[start TEXT SEGMENT]

Don’t believe that central banks have too much power? Look at the euro

The euro saw its biggest single-day move against the dollar since 2009 yesterday, writes John Stepek. It went up like a rocket.

What happened? Have we suddenly learned that Europe’s economy is much stronger than anyone realised? Did Greeks start paying taxes en masse? Has the fundamental outlook for Europe been transformed overnight?

Of course not

It’s because European Central Bank boss Mario Draghi didn’t make interest rates quite as negative as everyone had expected, and he didn’t print as much extra money as everyone had expected.

Yes, it now costs banks a bit more to deposit their money with the ECB – that rate fell from –0.2% to -0.3%. And yes, the ECB will print money for longer. It’s extended its $60bn-a-month printing spree until March 2017, from September 2016.

But Draghi had led markets to expect more. So people who’d sold the euro in expectation of even bigger rate cuts and even more money printing were deeply disappointed. As a result, the single currency surged higher – a lot higher.

Meanwhile markets around the world were caught off balance – the Dow had its worst day in a long while.

I’ll be looking at this in more detail next week (and the potential impact on the Federal Reserve’s decision later in the month – frankly, Janet Yellen will be pleased to see the dollar isn’t quite the one-way bet that everyone believes).

But it just hammers home a key point I’ve made here over and over again. It’s stunning – given our purported belief in free markets as an efficient capital allocation mechanism – that the words and (relatively minor) actions of just one man can have such a huge impact on all of the world’s most important markets.

And it’s hard to know how we escape from this central-bank dependent world.

Which brings us to the third and final part of Tim Price’s discussion with Dan Denning and Nick O’Connor.

Tim – a long-time MoneyWeek contributor and professional wealth manager – has long been troubled by the state of the monetary system and aims to protect his clients and readers from what he sees as an inevitably disastrous endgame.

[end TEXT SEGMENT]

* [WHAT THIS EXERCISE ASKS]
a) Answer these questions about the article on the euro's surge against the dollar:
(i) To what level did the ECB cut the rate banks pay to deposit money with it?
(ii) Until what month and year did the ECB extend its money printing?
(iii) Which market index had its worst day in a long while?
b) Carry on the article about the euro's surge against the dollar, beginning after its final sentence.

[start MATERIAL SUPPLIED]

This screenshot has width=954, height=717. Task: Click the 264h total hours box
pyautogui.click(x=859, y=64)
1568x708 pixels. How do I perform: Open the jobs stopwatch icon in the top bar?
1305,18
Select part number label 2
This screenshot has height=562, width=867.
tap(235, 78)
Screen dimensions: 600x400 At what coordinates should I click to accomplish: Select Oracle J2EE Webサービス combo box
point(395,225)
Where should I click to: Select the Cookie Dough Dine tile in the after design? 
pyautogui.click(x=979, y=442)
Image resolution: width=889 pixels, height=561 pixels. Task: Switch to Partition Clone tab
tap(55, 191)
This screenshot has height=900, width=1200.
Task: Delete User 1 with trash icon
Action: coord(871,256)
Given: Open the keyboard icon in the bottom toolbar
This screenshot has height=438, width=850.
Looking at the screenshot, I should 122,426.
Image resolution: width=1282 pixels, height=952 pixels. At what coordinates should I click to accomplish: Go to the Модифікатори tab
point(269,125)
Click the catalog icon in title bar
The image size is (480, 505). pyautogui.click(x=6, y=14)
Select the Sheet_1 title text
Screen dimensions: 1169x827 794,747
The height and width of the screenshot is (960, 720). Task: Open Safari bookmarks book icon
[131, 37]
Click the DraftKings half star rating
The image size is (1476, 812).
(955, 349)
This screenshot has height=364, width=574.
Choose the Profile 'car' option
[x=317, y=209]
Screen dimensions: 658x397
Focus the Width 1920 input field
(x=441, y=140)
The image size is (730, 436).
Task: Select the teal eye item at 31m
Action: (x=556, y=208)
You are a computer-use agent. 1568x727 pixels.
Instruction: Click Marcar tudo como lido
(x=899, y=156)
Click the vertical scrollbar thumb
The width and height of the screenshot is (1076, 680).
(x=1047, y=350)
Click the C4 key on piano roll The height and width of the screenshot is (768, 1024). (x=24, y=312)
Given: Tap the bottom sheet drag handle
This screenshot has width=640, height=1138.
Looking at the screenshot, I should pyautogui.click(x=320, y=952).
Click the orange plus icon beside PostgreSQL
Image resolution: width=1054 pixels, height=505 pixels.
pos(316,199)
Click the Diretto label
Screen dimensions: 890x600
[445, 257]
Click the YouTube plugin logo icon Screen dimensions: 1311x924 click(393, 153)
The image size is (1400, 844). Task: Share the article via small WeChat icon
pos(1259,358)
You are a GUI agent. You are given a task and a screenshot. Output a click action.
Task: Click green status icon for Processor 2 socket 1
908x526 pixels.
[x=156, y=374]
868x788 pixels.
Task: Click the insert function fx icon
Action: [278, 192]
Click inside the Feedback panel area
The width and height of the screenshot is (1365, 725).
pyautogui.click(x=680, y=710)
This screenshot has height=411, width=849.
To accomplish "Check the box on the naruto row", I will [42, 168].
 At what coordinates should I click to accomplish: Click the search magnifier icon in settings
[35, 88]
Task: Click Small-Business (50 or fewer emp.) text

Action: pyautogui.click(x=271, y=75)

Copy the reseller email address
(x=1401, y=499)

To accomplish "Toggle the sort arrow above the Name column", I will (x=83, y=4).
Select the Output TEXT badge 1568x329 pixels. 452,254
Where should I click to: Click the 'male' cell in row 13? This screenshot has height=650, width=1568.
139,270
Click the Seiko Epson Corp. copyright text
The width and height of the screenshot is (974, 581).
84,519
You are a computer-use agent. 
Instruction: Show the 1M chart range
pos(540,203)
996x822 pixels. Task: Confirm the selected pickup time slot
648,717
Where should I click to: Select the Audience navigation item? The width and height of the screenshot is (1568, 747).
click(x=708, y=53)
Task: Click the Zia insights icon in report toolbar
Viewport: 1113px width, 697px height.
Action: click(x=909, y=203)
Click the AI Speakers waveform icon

[end MATERIAL SUPPLIED]

* [THE RESULTS]
a)
(i) -0.3%
(ii) March 2017
(iii) The Dow

b)
In this morning’s excerpt, Nick asks Tim how much longer the current system can endure. Check it out below. (You can see the first part of Tim’s interview here, and the second part here.)

(And if you haven’t yet got your copy of Tim’s new book, The War on Cash, buy it now – you might not agree with it, but it’s certainly worth understanding the scenario that he outlines.)

The corruption of Cassandra

Dan Denning: Now I want to play the devil’s advocate on the creation of credit here, because I think it’s an important distinction. What’s the difference between a central bank creating money from nothing to buy assets, and a retail bank who, when they make a loan to you, does it on a fractional reserve basis? So you borrow the money and you open your business or you get a mortgage. That money didn’t exist before either.

Tim Price: I hope I’m broadly correct in terms of the accuracy of the figures here. But I think something like 97% of the money that exists was lent into being by commercial banks. So that’s the importance of commercial banks and the whole money creation business. Central banks aren’t even the issue. It’s really the commercial banks. But to trace this back to source, the reason why we’re still living with this painful legacy and zero and negative interest rate policy and quantitative easing, is because the commercial banks lost the plot.

So earlier this week we had the whole six-years-delayed investigation and report into HBOS. I mean talk about a rapid reaction force. So mysteriously the statute of limitations means that people who did dumb things can no longer be held accountable for those dumb things. But that’s the source of the problem – that the commercial banking sector got way out of its depth and required the help of the central bank. So maybe I’ve been a little bit guilty of overlabouring the finger-pointing at the central banks because this has always been essentially a commercial banking problem.

Nick O’Connor: I think there’s an important distinction in that the central banks had a choice at that point whether to allow the system to cleanse itself via the laws of capitalism or free-market economics, however you want to say it. Basically when someone does something wrong they are punished for it. They pay the price. There’s a consequence if they’re good actions or if they’re bad actions and they chose to ignore that and to reinforce the bad decision making.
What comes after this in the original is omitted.